Future Directions: Innovations in Bedding Technology

Emerging research is exploring alternative materials and management systems. One promising area is the use of biochar—charcoal produced from organic waste—as a bedding additive. Biochar binds ammonia and moisture while suppressing microbial growth. Experimental trials show that adding 10% biochar to wood shavings reduces ammonia emissions by 40% and dust by 25%. Commercial products are now being marketed in Europe.

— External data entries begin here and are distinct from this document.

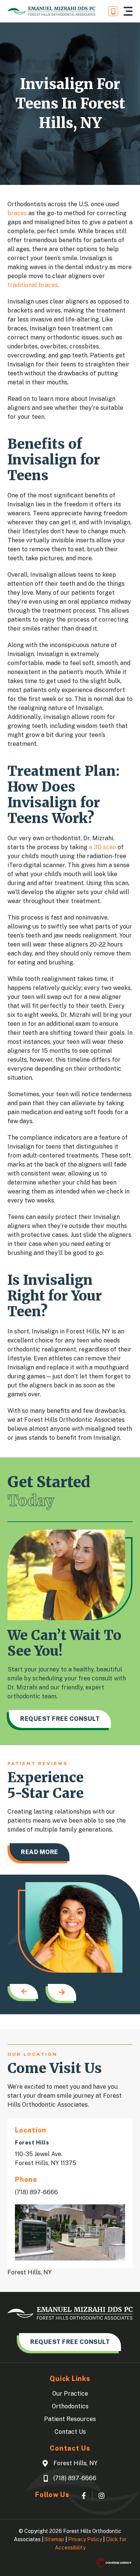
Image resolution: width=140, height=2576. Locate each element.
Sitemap (54, 2539)
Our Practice (70, 2393)
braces (17, 213)
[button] (128, 11)
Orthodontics (70, 2406)
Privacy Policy (85, 2539)
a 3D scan (102, 847)
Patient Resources (70, 2419)
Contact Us (70, 2431)
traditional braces (32, 285)
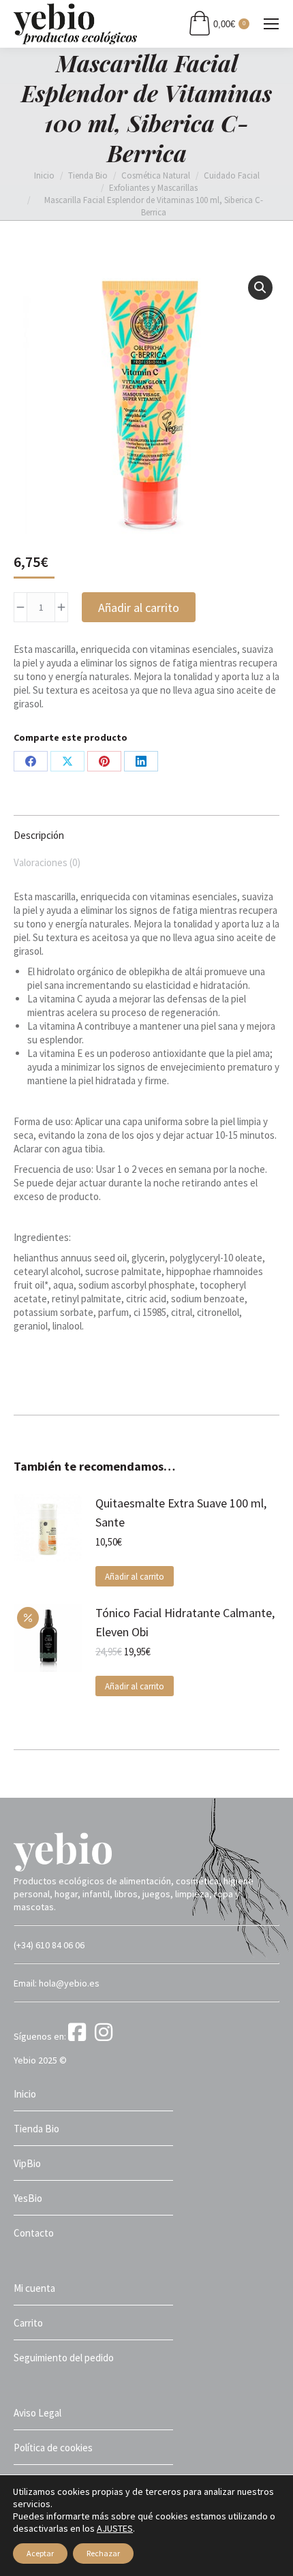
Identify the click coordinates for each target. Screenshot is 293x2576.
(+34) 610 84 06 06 (49, 1945)
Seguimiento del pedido (64, 2357)
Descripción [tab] (39, 835)
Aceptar (40, 2553)
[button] (260, 287)
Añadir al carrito (138, 607)
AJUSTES (115, 2528)
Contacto (34, 2232)
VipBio (27, 2163)
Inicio (25, 2093)
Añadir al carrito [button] (134, 1576)
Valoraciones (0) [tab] (47, 862)
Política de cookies (53, 2447)
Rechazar (103, 2553)
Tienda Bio (36, 2128)
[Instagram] (106, 2036)
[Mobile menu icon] (271, 24)
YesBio (28, 2198)
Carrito (28, 2322)
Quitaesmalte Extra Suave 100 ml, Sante (180, 1512)
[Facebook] (80, 2036)
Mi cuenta (34, 2288)
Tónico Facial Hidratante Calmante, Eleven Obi (185, 1622)
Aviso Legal (37, 2412)
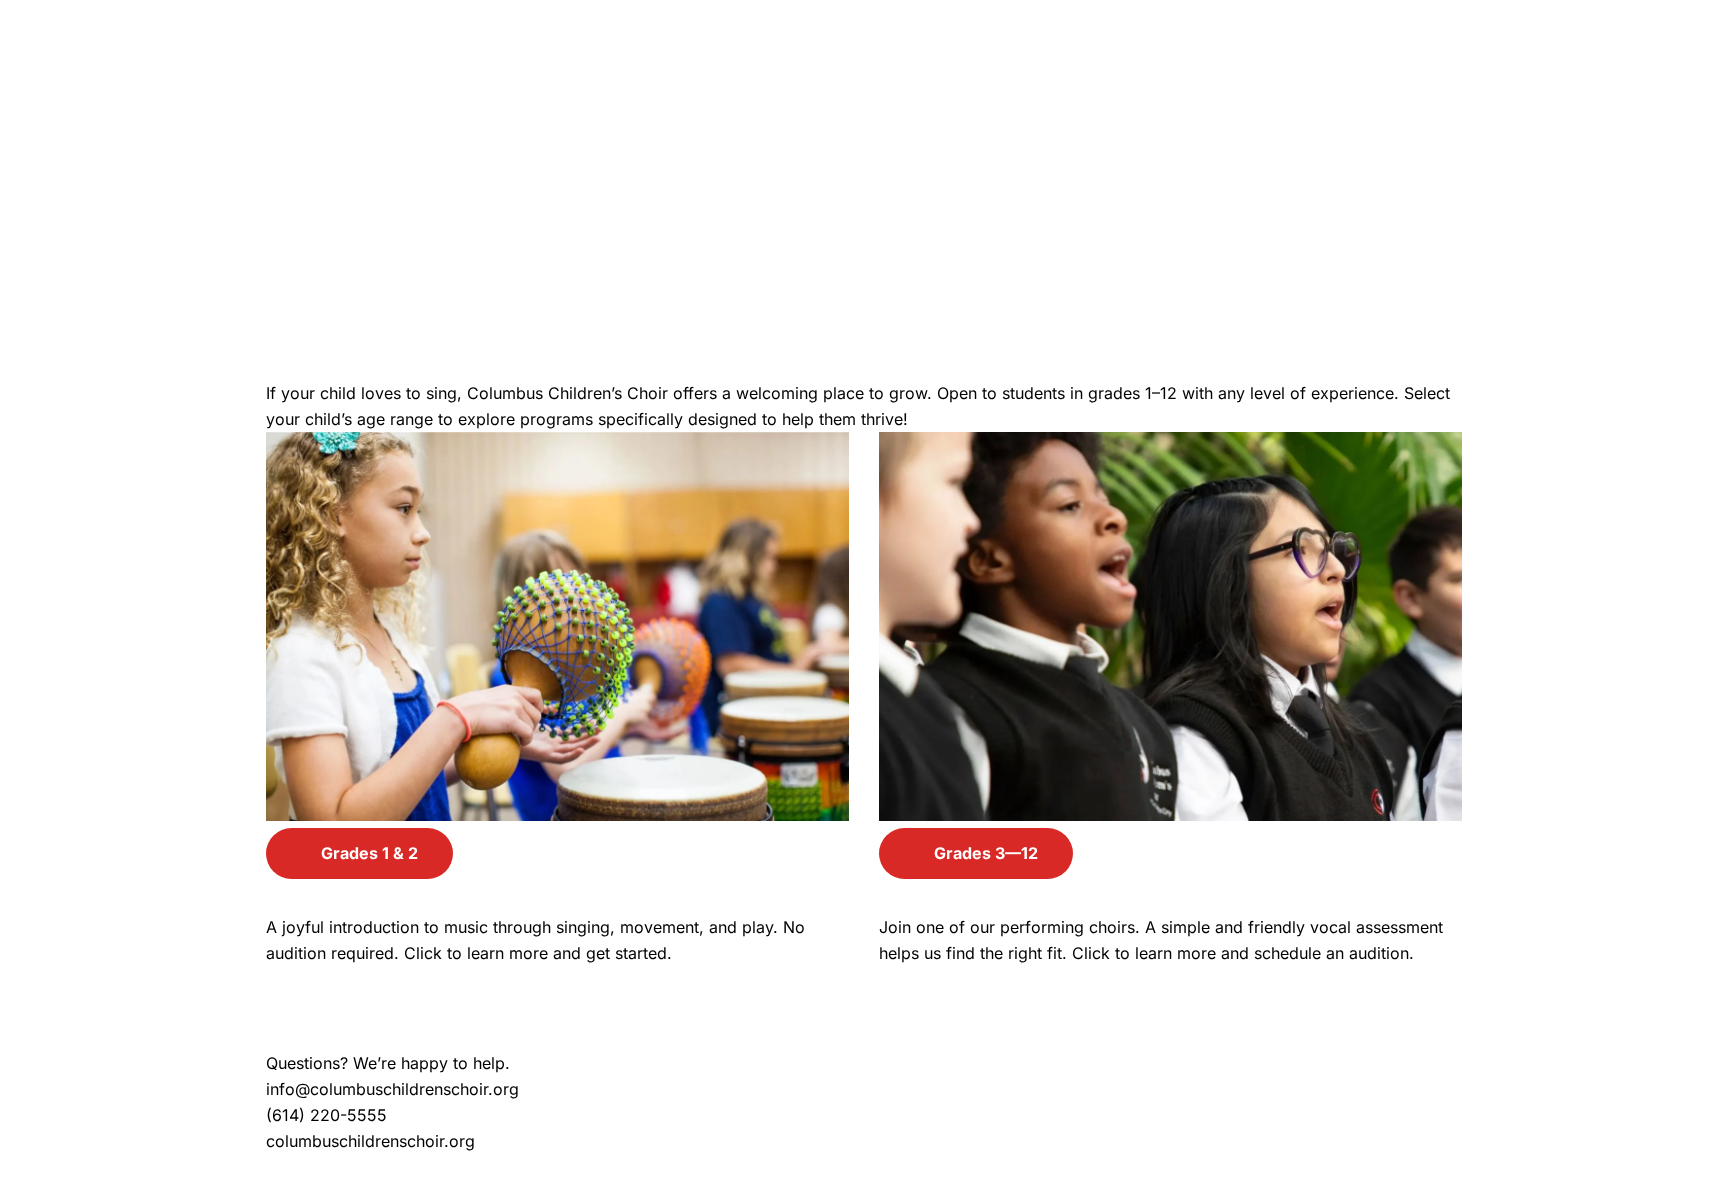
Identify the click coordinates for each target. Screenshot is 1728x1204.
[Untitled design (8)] (864, 220)
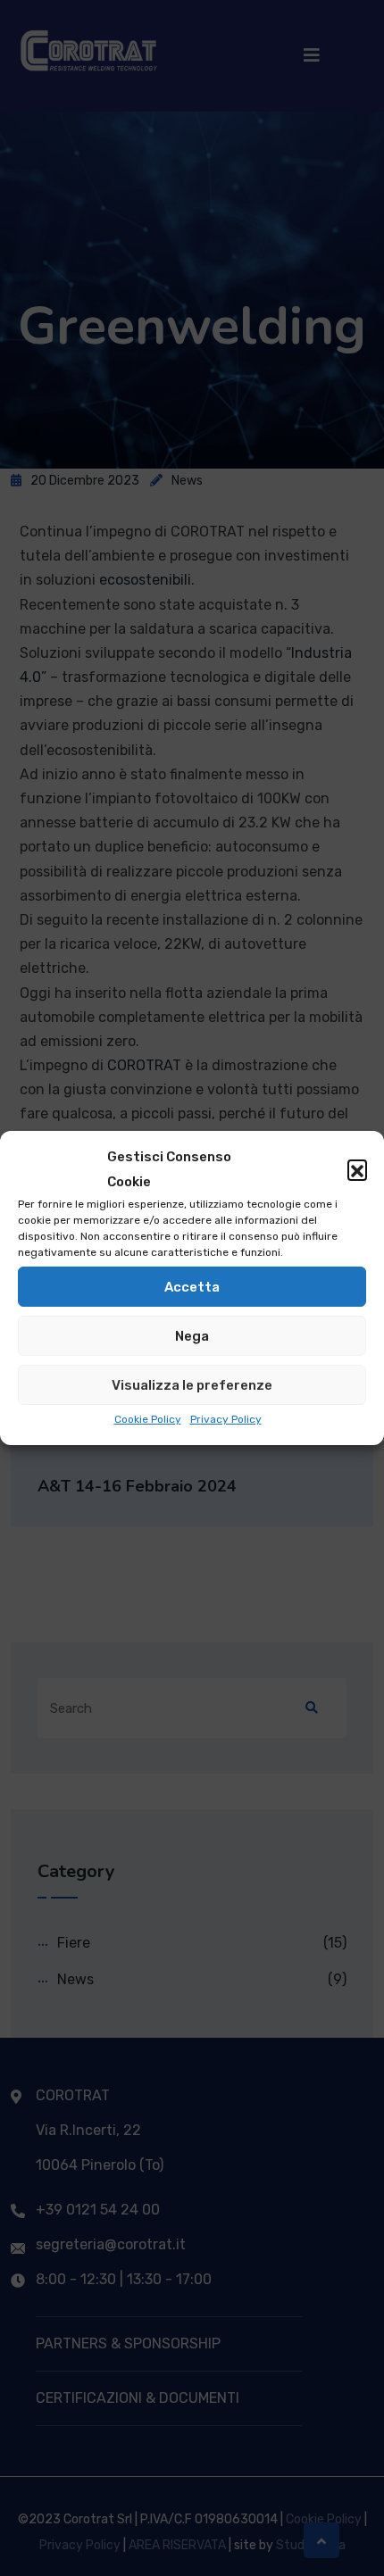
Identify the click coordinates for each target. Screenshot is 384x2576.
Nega (192, 1336)
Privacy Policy (226, 1419)
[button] (357, 1169)
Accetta (192, 1287)
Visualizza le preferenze (192, 1385)
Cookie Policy (147, 1419)
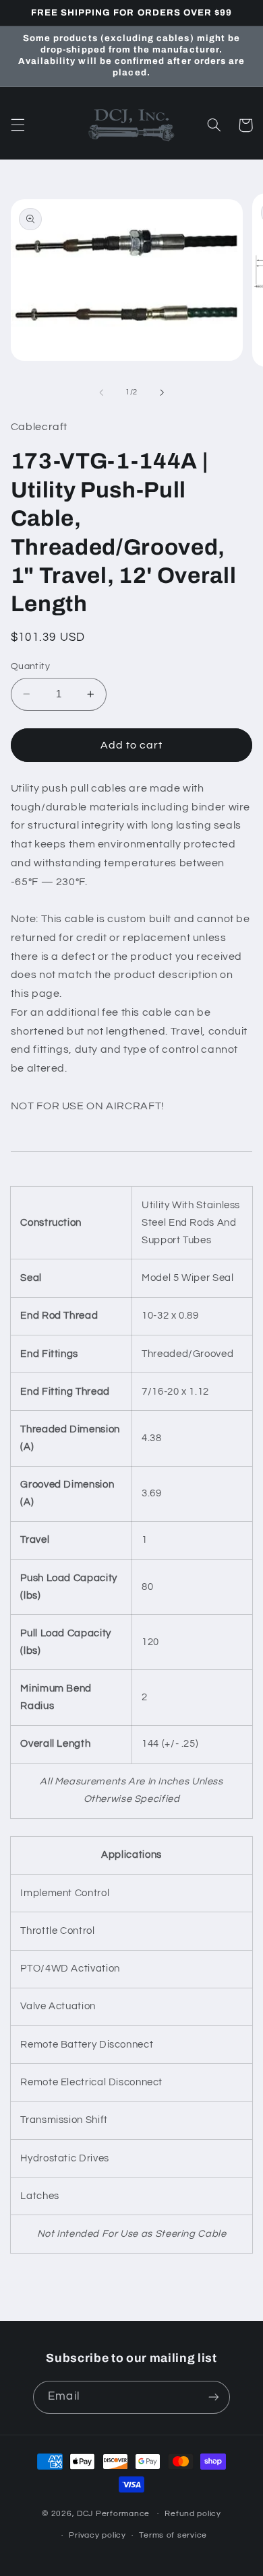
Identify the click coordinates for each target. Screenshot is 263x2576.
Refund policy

Another innovation is enzyme-based additives that accelerate the breakdown of urea in bedding, reducing ammonia production. Combined with proper ventilation, these products can bring NH₃ levels below 5 ppm even in deep-bedded systems.

Finally, research into in-barn air filtration is gaining traction. Recirculating air through HEPA filters can remove 99.9% of fine particles, but high cost limits adoption. For now, the most effective strategy remains choosing the right bedding and managing it well.

Conclusion

Bedding material is not a trivial detail in swine housing—it directly shapes the respiratory environment in which pigs live and grow. Straw, despite its low cost, poses significant respiratory risks due to high dust, mold spore loads, and ammonia generation. Wood shavings and rice hulls offer substantial improvements, while sand remains the benchmark for dust-free conditions. However, material choice alone is insufficient; proper management—dry bedding, adequate ventilation, regular replacement—is essential to realize respiratory health benefits.

Pork producers should evaluate their specific operation size, climate, and budget, then select a bedding system that minimizes airborne contaminants. Implementing the best practices outlined above, combined with routine air quality monitoring, can dramatically reduce respiratory disease prevalence, improve animal welfare, and enhance profitability. As the industry continues to evolve, integrating new technologies like biochar and ammonia-binding additives will further refine how we manage the swine microenvironment.

For additional reading, consult the USDA Animal and Plant Health Inspection Service resources on swine health and the National Library of Medicine review on agricultural dust and respiratory disease.